What is asked:
• A. Answer these questions from the discussion of on-demand profiling with Kineto:
(i) What line is written to /etc/libkineto.conf to allow profiling via a signal?
(ii) Which environment variable, with its value, must be set when the application runs?
(iii) What error did the user receive when running the dyno gputrace command?
• B. In the discussion of on-demand profiling with Kineto, rewrite the paragraph beginning "I explicitly set the environment variable" as a short bulleted list that keeps its main facts.
• C. Continue the discussion of on-demand profiling with Kineto, starting after its final sentence.
Start Text provided
Hi, is there an example for how we can enable on demand profiling with kineto?
The libkineto README mentions that we can send a 'signal' or 'trigger' on demand profiling, but I am unclear on how we can do so from outside the PyTorch script.

Would highly appreciate if somebody could provide an example or point me to the relevant APIs / source files. Thank you!!

I also tried using the third party library Dynolog but ran into dependency issues during installation.
Since it uses Kineto under the hood, I was wondering if there was a way to implement on demand profiling with Kineto directly, rather than using the Dynolog library on top of it.

@shradhasehgal Yes, the README needs a lot more details and updates.
To enable the profiling via a signal you first need to set the config for it.
When kineto starts up it will read this file.

echo "ENABLE_SIGUSR2=YES" >  /etc/libkineto.conf

When you run your application set the env variable export KINETO_USE_DAEMON=1
Then while running the application you can send it a sigusr2

kill -USR2 <pid>

This should dump the trace in /tmp/libkineto.<>_.json.
PS: you can pass additional config options for your on-demand run by populating /tmp/libkineto.conf
Please let us know if this works.

@shradhasehgal Could you also explain the issue you saw with dynolog?
The flow for collecting traces is a lot more simpler with dynolog (assuming you are using a linux based OS)
https://github.com/facebookincubator/dynolog/blob/main/docs/pytorch_profiler.md#triggering-an-on-demand-trace

cc @anupambhatnagar

You don't need to setup all these files etc, and it will also allow you to configure the trace duration, which process to target etc.

@shradhasehgal Could you also explain the issue you saw with dynolog? The flow for collecting traces is a lot more simpler with dynolog (assuming you are using a linux based OS) https://github.com/facebookincubator/dynolog/blob/main/docs/pytorch_profiler.md#triggering-an-on-demand-trace

cc @anupambhatnagar

You don't need to setup all these files etc, and it will also allow you to configure the trace duration, which process to target etc.

Hi @briancoutinho thanks for your reply! I tried building Dynolog from source. Although I am able to start the Dynolog server, I am not able to capture the traces.

Here's what all I tried:
I explicitly set the environment variable export KINETO_USE_DAEMON=1and then ran the python script. I also tried running ./build/bin/dyno gputrace --pids <pid> but I get the 'no processes matched' error.

@shradhasehgal Yes, the README needs a lot more details and updates. To enable the profiling via a signal you first need to set the config for it. When kineto starts up it will read this file.
End Text provided
Start Data shown
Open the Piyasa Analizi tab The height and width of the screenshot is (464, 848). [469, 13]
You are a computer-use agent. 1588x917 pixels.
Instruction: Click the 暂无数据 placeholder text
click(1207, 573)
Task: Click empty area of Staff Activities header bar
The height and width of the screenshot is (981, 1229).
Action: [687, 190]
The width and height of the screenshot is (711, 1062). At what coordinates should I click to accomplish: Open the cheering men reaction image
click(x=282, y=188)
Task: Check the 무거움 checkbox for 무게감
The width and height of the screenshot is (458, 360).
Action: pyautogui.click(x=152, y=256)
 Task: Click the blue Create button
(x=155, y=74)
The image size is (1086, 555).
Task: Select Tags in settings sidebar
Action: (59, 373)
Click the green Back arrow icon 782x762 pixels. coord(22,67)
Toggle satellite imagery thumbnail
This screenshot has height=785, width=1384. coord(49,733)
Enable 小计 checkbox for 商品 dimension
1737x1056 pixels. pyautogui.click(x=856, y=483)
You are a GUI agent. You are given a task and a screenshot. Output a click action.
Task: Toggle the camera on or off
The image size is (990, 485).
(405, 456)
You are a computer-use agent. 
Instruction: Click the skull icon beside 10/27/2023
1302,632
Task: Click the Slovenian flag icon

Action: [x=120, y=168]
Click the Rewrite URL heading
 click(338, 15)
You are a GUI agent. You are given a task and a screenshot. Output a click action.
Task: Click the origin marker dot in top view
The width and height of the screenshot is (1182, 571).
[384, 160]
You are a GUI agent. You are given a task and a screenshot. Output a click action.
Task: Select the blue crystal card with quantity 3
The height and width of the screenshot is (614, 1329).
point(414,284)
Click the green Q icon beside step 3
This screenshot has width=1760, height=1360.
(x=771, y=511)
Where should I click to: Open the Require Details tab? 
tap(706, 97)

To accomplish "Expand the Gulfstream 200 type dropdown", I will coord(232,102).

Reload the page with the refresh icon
End Data shown
Results by task:
• A.
(i) ENABLE_SIGUSR2=YES
(ii) KINETO_USE_DAEMON=1
(iii) 'no processes matched'

• B.
- Set the environment variable with export KINETO_USE_DAEMON=1, then ran the Python script.
- Also ran ./build/bin/dyno gputrace --pids <pid>.
- Received the 'no processes matched' error.

• C.
echo "ENABLE_SIGUSR2=YES" >  /etc/libkineto.conf

When you run your application set the env variable export KINETO_USE_DAEMON=1 Then while running the application you can send it a sigusr2

kill -USR2 <pid>

This should dump the trace in /tmp/libkineto.<>_.json. PS: you can pass additional config options for your on-demand run by populating /tmp/libkineto.conf Please let us know if this works.

Hey Brian, thanks for your answer. I wish to enable on-demand profiling such that I can trigger the 'start' and 'stop' of the profiler from outside a Python job.

Along with the set up of the files you mentioned above, should I declare a sigusr2_handler in the python script I wish to profile? So we would initialize the profiler in the handler the first time we receive a sigusr2 signal and stop the profiler the next time we receive it - is my understanding correct?

Hi @shradhasehgal,
On dynolog:

I explicitly set the environment variable export KINETO_USE_DAEMON=1and then ran the python script. I also tried running ./build/bin/dyno gputrace --pids but I get the 'no processes matched' error.

When you run with the environment variable set do you see this line? This does require using a version of PyTorch starting from 2.0 release.
Registering daemon config loader

If so, running the command ./build/bin/dyno gputrace in another terminal/shell should be able to collect the gpu trace for you. Also, assuming that dynolog server is already running, for example via systemctl.
Let me know if you have any questions.

PS: You can always download the binaries from dynolog release itself instead of building from source
= https://github.com/facebookincubator/dynolog/tree/main#installation
= https://github.com/facebookincubator/dynolog/tree/main#no-sudo-access

On your question using sig-usr2 approach (hoping you are able to get dynolog to work :))

Along with the set up of the files you mentioned above, should I declare a sigusr2_handler in the python script I wish to profile?

You need not setup a sigusr2 handler, Kineto will do that when it sees ENABLE_SIGUSR2=YES in the config file

So we would initialize the profiler in the handler the first time we receive a sigusr2 signal and stop the profiler the next time we receive it - is my understanding correct?

Yes, that is correct. Kineto/PyTorch will start the trace when you send it a sigusr2. Please let me know if either approach above works.

Hi @shradhasehgal, On dynolog:

I explicitly set the environment variable export KINETO_USE_DAEMON=1and then ran the python script. I also tried running ./build/bin/dyno gputrace --pids but I get the 'no processes matched' error.

When you run with the environment variable set do you see this line? This does require using a version of PyTorch starting from 2.0 release. Registering daemon config loader

If so, running the command ./build/bin/dyno gputrace in another terminal/shell should be able to collect the gpu trace for you. Also, assuming that dynolog server is already running, for example via systemctl. Let me know if you have any questions.

PS: You can always download the binaries from dynolog release itself instead of building from source = https://github.com/facebookincubator/dynolog/tree/main#installation = https://github.com/facebookincubator/dynolog/tree/main#no-sudo-access

Hey Brian, thank you for your reply! You're right, I was previously on PyTorch version 1.13 and porting to 2.0 made it work.

However, due to the application that I am building, I do require torch version < 2.0.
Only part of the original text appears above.